* Exercise objective: For the material that follows, list every line containing the word "plus".

________________________

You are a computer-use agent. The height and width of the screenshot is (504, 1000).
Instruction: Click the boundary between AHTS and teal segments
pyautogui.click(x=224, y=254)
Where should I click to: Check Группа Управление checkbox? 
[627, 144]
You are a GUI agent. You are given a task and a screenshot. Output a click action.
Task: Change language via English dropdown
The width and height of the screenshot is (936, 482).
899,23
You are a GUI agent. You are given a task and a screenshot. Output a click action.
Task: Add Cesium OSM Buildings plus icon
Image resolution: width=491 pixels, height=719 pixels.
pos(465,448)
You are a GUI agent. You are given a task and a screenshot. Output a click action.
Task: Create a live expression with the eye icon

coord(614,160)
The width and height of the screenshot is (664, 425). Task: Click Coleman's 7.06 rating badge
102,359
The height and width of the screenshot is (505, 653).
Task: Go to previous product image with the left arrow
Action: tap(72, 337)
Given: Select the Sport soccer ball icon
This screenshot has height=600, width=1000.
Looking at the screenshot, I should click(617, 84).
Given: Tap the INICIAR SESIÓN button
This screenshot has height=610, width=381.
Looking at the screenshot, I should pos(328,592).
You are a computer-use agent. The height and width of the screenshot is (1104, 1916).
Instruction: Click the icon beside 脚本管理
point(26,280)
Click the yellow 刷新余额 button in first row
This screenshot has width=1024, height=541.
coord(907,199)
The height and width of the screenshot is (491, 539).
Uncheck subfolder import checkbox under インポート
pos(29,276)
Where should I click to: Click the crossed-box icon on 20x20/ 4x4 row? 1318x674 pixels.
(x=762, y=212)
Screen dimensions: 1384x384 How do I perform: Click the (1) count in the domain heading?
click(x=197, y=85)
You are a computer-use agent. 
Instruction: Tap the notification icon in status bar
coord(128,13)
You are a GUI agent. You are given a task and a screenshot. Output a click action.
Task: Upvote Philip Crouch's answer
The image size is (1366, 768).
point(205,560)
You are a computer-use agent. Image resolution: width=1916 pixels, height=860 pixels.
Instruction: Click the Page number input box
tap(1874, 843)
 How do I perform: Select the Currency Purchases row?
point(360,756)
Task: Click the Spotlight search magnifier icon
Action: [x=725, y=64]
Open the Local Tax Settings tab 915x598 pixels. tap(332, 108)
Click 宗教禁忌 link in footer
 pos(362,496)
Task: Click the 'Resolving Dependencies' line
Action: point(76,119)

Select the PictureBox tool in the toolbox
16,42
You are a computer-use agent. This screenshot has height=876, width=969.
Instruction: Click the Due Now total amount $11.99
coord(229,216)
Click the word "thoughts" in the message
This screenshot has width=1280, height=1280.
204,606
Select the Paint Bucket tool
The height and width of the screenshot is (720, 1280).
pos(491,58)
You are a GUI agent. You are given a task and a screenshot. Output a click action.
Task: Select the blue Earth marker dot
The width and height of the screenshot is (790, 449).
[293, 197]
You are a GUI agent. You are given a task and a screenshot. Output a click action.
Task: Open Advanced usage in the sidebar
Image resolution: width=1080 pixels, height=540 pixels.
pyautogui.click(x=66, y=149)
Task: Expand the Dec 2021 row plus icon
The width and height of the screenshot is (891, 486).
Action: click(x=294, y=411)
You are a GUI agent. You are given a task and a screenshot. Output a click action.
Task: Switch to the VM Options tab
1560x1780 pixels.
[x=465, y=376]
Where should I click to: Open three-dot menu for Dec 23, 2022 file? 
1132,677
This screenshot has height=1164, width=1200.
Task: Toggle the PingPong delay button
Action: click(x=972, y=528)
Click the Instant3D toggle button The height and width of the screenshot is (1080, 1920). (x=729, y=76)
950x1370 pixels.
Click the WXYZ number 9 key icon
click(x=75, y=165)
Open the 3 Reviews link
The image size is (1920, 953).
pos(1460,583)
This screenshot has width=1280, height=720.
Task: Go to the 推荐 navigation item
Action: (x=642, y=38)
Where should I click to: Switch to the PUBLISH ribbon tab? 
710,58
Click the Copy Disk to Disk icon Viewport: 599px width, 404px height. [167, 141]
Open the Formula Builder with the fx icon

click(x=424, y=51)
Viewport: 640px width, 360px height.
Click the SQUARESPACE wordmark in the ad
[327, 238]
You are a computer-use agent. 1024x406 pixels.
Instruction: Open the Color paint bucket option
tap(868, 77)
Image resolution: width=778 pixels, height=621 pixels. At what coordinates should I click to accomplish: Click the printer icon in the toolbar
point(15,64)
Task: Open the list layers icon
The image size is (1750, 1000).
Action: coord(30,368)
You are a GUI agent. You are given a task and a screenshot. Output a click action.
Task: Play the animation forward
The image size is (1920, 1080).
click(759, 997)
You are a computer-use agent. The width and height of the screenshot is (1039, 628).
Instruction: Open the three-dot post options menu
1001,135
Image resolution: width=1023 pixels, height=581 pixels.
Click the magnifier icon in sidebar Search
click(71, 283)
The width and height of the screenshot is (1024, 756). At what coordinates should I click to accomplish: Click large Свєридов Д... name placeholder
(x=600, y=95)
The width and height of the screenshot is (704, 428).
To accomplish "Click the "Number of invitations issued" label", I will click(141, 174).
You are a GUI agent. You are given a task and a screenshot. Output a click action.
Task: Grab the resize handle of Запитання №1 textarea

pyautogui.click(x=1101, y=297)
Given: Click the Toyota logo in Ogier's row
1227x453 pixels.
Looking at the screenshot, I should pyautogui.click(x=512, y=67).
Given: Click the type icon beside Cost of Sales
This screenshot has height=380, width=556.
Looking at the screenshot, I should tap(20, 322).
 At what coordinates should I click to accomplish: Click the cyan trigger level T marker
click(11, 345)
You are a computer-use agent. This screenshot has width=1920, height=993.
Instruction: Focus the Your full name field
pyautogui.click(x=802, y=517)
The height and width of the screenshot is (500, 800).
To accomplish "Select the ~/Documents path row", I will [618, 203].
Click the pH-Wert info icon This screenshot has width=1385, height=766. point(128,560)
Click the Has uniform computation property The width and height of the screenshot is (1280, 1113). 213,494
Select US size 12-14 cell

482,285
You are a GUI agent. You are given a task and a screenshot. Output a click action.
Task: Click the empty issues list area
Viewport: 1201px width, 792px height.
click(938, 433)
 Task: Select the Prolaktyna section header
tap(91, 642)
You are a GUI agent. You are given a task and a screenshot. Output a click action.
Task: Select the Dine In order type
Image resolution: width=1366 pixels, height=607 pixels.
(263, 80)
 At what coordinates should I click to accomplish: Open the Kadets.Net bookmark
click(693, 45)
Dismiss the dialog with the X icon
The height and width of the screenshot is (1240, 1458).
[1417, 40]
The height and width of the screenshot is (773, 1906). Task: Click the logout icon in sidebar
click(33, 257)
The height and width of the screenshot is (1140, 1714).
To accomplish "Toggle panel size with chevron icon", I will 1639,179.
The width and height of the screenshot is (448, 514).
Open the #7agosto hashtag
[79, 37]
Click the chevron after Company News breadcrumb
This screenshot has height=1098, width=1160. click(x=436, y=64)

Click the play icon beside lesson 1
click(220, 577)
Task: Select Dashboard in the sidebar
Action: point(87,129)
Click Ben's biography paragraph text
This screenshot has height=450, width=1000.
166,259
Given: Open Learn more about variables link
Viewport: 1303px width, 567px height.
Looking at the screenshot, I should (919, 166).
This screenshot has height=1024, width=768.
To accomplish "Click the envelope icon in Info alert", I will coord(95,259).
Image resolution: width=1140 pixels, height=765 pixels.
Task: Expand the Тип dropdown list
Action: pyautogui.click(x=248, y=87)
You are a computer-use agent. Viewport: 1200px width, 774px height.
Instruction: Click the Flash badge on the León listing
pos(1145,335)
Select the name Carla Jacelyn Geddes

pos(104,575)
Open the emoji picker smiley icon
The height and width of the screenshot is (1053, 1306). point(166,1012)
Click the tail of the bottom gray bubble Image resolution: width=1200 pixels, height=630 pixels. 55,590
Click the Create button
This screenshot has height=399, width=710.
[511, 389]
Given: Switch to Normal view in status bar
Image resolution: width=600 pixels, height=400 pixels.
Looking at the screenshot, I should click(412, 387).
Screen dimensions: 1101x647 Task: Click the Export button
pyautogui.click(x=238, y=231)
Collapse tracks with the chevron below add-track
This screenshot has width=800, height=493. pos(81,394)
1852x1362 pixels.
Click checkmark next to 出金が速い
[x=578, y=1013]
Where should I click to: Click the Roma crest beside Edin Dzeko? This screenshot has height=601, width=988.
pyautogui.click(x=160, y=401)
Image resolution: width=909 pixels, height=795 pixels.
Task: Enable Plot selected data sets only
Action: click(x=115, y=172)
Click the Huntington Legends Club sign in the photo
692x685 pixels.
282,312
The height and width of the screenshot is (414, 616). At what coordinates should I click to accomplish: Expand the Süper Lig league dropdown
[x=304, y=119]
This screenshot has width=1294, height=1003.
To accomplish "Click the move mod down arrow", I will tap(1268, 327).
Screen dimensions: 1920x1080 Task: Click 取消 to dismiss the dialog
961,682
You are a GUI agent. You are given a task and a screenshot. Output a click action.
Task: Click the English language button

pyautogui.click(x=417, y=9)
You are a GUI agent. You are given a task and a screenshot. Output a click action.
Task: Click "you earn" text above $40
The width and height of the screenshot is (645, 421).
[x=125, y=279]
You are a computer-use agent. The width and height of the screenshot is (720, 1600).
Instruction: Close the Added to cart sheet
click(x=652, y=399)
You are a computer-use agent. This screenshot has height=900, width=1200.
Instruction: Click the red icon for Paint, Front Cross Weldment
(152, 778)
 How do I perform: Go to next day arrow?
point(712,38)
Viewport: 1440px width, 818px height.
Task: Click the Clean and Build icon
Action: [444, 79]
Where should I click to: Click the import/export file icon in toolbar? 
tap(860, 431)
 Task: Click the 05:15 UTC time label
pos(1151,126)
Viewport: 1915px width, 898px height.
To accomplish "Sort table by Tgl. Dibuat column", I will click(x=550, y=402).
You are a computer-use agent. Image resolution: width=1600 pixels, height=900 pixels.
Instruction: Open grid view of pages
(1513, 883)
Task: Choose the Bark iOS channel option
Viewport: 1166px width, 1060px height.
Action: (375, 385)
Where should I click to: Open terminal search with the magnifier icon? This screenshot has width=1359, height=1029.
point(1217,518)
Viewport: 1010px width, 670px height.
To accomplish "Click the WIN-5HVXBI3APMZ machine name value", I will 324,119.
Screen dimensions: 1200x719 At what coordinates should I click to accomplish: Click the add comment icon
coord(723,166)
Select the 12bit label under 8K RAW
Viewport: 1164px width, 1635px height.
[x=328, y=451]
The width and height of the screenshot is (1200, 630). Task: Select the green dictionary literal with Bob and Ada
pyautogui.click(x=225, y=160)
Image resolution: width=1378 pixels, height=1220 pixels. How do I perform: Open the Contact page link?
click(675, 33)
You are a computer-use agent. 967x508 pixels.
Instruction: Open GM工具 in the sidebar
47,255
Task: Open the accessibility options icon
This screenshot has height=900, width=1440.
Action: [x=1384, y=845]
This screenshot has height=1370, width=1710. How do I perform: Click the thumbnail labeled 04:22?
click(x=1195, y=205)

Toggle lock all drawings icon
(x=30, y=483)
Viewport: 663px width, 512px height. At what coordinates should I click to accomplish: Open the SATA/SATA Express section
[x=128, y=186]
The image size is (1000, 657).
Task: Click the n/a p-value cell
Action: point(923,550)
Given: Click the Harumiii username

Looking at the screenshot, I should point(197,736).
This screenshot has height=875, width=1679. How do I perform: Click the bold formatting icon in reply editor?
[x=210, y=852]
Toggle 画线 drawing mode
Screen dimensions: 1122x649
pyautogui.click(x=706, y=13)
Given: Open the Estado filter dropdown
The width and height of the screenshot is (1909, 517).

________________________

* Task output:
Task: Add Cesium OSM Buildings plus icon
Task: Expand the Dec 2021 row plus icon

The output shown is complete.